Problem statement: Update the material from the line containing "Screenshot is 353x418." through the line containing "Xilancer (345, 315)" by swapping "Kontakt" for "Contact" and keeping everything else the same. Give back only those lines, without the pictures.
---
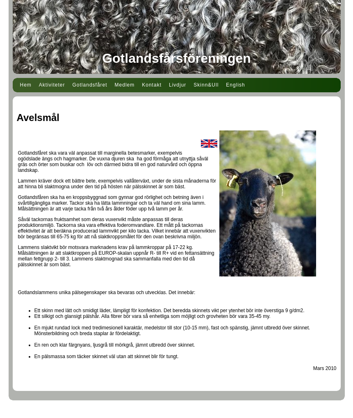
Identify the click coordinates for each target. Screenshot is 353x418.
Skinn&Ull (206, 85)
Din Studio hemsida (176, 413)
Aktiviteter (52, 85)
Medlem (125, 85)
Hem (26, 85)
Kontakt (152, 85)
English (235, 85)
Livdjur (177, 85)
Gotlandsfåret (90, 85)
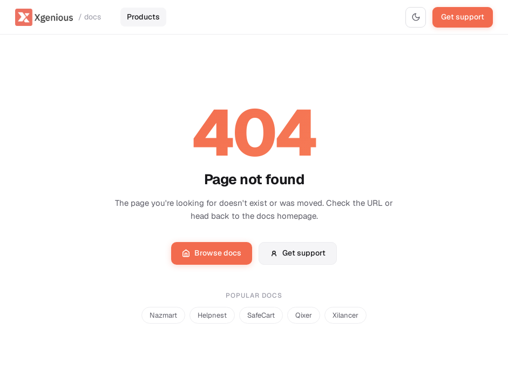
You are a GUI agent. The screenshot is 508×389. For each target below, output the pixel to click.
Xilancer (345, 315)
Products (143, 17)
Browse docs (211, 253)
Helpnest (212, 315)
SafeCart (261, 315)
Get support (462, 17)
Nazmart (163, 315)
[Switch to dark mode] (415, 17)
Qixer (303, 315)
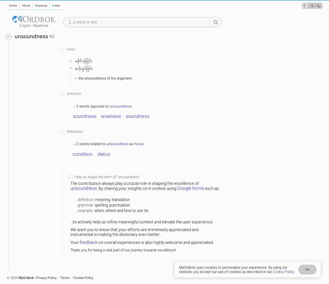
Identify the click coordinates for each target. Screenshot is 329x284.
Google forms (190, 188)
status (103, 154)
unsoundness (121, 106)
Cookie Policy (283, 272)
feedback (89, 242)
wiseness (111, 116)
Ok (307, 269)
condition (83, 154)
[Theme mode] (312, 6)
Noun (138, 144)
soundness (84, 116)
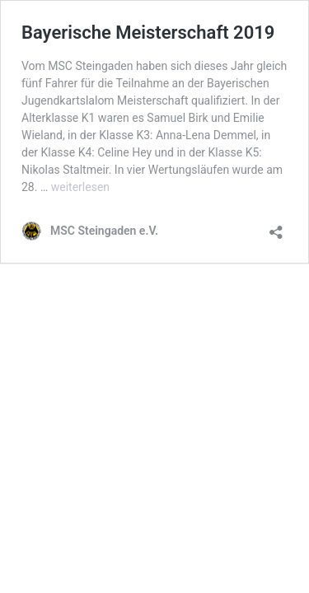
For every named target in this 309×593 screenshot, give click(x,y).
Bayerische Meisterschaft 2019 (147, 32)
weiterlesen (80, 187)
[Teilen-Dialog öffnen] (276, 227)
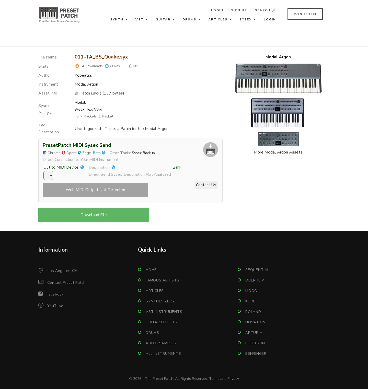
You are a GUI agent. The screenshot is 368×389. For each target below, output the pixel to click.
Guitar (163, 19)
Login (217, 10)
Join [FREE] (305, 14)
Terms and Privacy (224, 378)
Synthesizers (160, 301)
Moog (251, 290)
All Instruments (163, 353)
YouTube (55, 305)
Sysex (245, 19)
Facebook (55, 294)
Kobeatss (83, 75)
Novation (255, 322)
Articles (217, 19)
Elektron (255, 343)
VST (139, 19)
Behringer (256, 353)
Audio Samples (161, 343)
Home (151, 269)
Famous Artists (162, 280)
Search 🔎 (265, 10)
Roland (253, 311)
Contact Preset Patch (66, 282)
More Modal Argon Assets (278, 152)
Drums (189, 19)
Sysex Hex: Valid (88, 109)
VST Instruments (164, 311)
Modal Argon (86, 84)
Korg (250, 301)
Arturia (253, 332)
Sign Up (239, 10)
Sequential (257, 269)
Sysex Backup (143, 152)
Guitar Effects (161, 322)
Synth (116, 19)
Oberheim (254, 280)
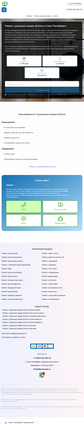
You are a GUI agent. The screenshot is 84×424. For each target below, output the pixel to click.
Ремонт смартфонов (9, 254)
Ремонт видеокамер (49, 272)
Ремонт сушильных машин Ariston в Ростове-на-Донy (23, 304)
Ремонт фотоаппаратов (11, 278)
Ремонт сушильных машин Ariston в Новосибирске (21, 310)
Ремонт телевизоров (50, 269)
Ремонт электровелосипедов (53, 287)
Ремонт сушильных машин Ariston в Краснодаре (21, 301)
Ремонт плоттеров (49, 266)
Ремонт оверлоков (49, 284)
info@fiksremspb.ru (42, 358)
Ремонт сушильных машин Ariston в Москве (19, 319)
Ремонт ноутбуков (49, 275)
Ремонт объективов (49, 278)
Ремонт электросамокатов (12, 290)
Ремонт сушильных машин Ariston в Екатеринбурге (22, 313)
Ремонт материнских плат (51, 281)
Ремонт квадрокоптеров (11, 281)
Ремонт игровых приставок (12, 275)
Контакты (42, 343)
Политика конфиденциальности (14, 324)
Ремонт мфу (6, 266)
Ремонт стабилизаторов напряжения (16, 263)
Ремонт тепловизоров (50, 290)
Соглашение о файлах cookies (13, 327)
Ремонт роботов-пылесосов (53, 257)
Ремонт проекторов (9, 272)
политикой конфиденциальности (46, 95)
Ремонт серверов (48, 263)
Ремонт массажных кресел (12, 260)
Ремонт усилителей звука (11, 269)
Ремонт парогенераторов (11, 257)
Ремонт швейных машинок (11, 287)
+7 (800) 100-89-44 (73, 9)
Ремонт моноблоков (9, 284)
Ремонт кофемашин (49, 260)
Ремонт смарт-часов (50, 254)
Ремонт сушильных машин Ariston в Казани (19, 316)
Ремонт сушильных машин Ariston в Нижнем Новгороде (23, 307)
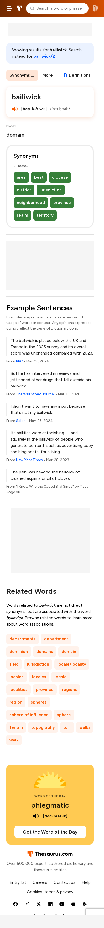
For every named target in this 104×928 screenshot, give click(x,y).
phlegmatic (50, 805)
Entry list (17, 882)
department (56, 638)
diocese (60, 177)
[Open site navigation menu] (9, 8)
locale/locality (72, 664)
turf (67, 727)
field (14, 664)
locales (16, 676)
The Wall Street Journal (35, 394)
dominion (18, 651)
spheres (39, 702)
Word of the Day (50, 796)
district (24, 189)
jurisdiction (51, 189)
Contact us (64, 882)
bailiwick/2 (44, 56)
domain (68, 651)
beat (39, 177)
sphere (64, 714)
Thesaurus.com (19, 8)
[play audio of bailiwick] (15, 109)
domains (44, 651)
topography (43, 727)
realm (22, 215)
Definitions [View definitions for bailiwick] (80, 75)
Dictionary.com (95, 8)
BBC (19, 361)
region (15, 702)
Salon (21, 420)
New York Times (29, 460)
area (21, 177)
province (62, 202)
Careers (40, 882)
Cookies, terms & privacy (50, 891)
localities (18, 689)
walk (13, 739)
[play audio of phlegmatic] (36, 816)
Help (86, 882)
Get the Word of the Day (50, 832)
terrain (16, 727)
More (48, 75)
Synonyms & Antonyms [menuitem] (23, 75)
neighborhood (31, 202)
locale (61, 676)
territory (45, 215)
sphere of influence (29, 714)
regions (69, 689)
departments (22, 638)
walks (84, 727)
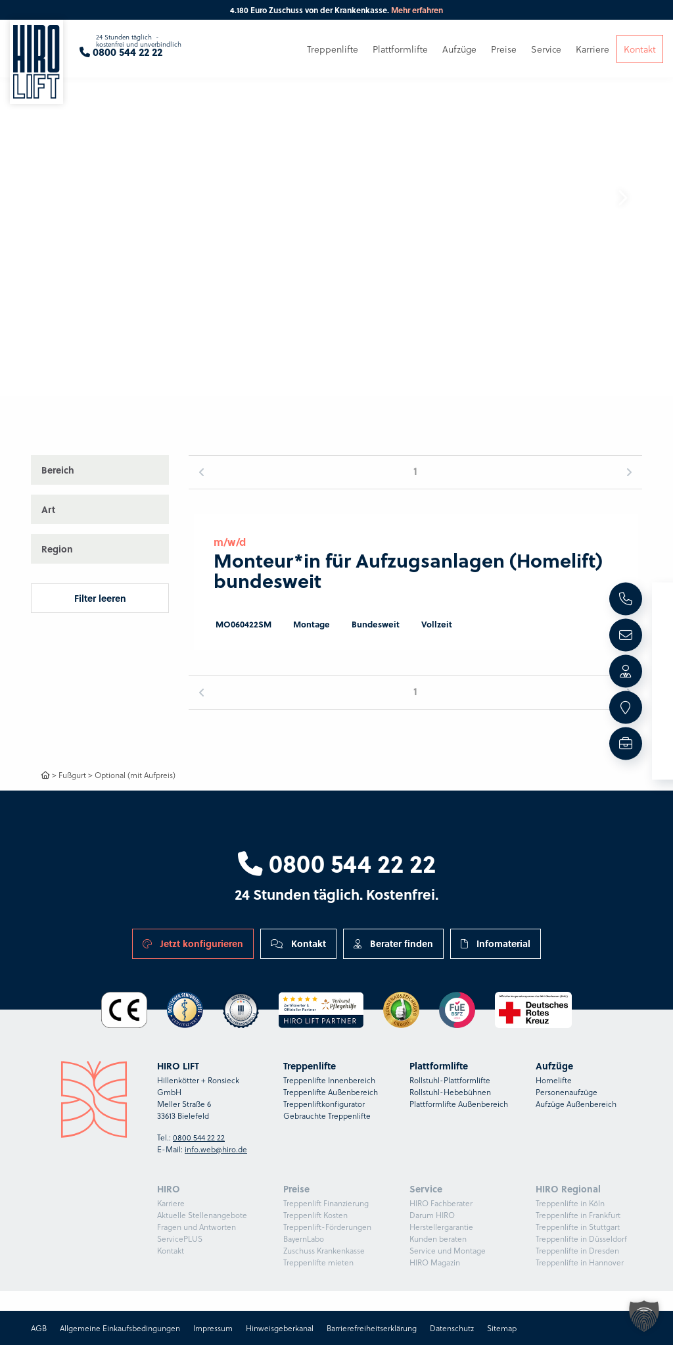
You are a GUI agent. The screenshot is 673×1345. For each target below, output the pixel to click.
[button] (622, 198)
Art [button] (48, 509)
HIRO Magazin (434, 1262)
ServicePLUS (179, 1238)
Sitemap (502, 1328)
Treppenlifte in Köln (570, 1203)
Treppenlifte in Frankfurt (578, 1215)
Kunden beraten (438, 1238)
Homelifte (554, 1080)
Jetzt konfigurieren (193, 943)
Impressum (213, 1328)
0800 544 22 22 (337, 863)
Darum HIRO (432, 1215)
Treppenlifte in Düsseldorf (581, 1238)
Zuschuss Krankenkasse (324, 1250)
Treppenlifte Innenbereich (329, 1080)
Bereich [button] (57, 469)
---
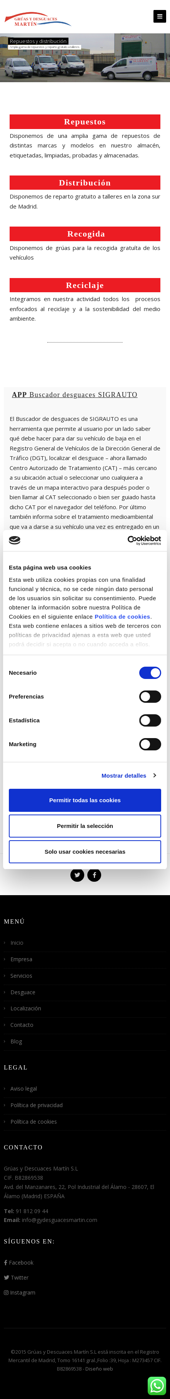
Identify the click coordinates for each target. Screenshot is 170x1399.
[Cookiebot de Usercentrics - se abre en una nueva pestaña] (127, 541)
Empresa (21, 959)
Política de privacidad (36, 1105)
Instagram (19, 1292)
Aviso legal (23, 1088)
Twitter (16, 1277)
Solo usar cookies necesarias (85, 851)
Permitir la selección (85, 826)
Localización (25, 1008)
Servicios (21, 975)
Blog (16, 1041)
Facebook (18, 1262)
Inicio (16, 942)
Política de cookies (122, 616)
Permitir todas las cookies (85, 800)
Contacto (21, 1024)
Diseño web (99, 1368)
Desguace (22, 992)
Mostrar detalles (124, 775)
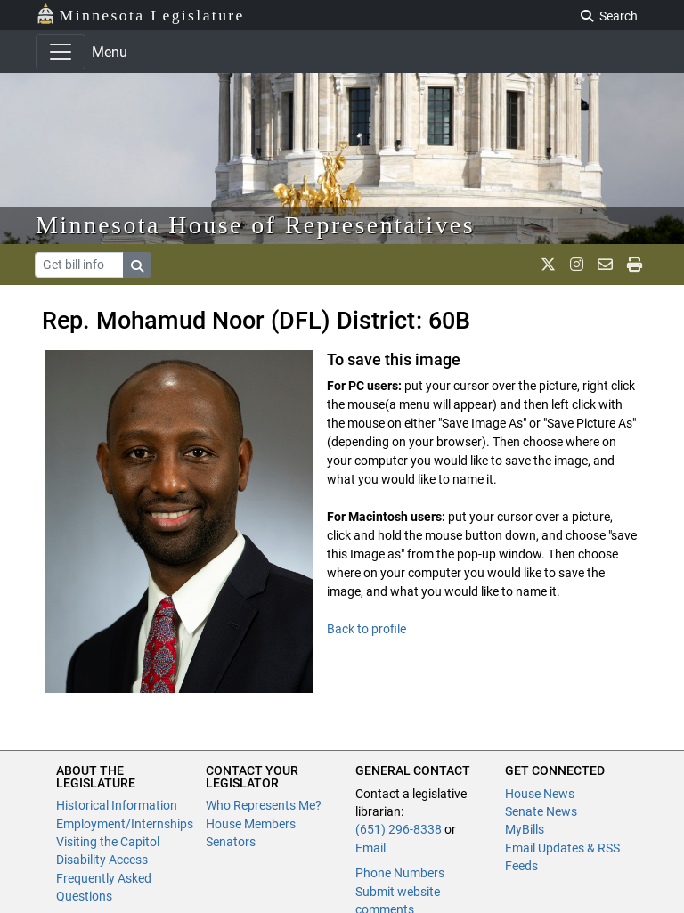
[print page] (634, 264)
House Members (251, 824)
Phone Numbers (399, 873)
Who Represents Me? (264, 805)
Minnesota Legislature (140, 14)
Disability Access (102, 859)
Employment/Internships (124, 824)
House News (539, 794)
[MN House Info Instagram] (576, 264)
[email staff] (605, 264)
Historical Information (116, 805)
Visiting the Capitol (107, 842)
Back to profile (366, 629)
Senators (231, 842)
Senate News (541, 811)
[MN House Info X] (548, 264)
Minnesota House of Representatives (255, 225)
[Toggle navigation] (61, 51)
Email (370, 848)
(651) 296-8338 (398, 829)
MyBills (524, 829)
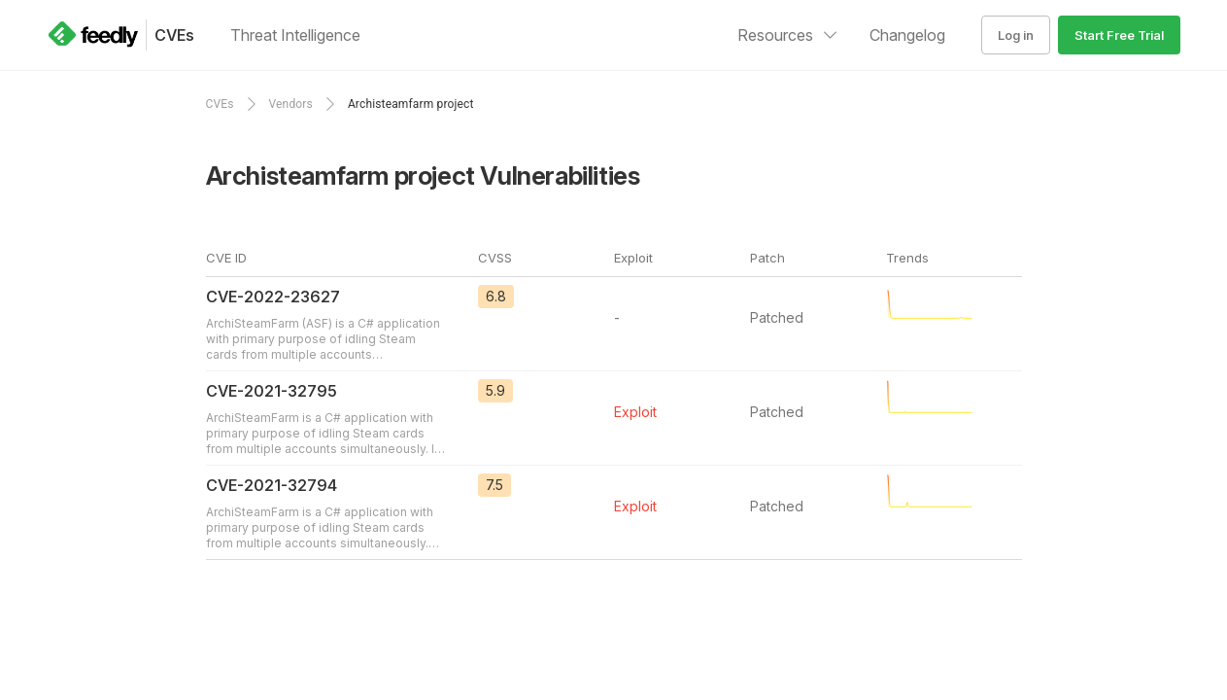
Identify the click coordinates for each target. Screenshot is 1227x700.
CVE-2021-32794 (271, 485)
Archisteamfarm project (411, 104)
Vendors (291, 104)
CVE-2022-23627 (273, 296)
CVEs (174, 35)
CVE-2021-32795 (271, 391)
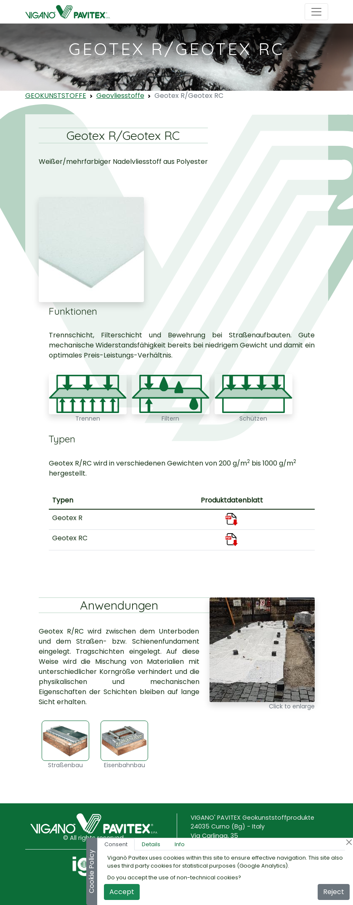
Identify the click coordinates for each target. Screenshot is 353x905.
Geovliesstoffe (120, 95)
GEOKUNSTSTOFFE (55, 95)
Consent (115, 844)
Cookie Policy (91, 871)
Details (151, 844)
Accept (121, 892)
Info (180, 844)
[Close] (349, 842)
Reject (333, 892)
---
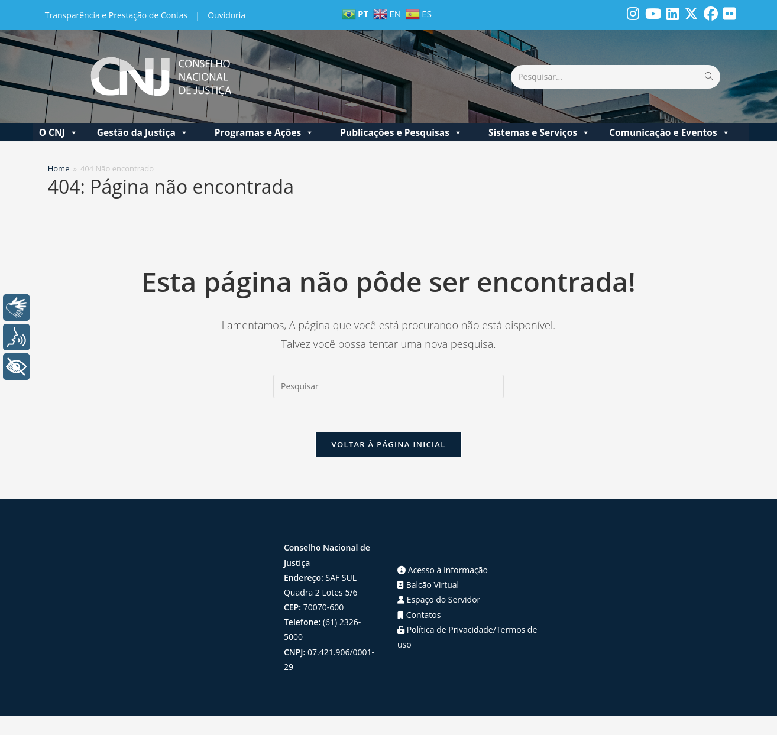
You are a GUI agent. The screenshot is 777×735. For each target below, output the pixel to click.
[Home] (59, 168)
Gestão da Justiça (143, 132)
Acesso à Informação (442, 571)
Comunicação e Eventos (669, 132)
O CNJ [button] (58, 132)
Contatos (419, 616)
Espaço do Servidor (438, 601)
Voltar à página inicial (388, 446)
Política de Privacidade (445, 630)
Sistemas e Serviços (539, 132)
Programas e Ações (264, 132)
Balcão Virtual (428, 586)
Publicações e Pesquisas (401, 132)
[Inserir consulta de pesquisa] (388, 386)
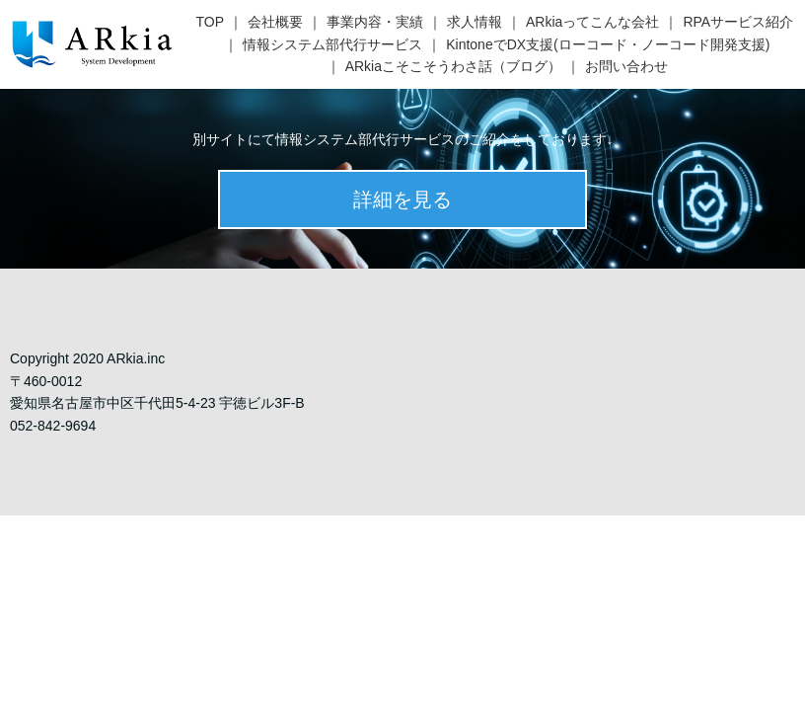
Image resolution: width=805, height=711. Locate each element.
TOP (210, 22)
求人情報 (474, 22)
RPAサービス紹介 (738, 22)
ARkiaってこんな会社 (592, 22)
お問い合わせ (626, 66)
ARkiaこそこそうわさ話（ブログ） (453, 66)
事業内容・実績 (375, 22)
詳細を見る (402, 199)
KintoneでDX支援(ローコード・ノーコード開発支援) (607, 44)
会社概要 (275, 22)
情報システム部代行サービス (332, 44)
---
Written reply:
Identify the click coordinates for each target. Screenshot is 353x418.
Skinn&Ull (206, 85)
Din Studio hemsida (176, 413)
Aktiviteter (52, 85)
Medlem (125, 85)
Hem (26, 85)
Contact (152, 85)
English (235, 85)
Livdjur (177, 85)
Gotlandsfåret (90, 85)
You are a GUI agent. The screenshot is 508×389. For each target below, output the pixel to click.
Xilancer (345, 315)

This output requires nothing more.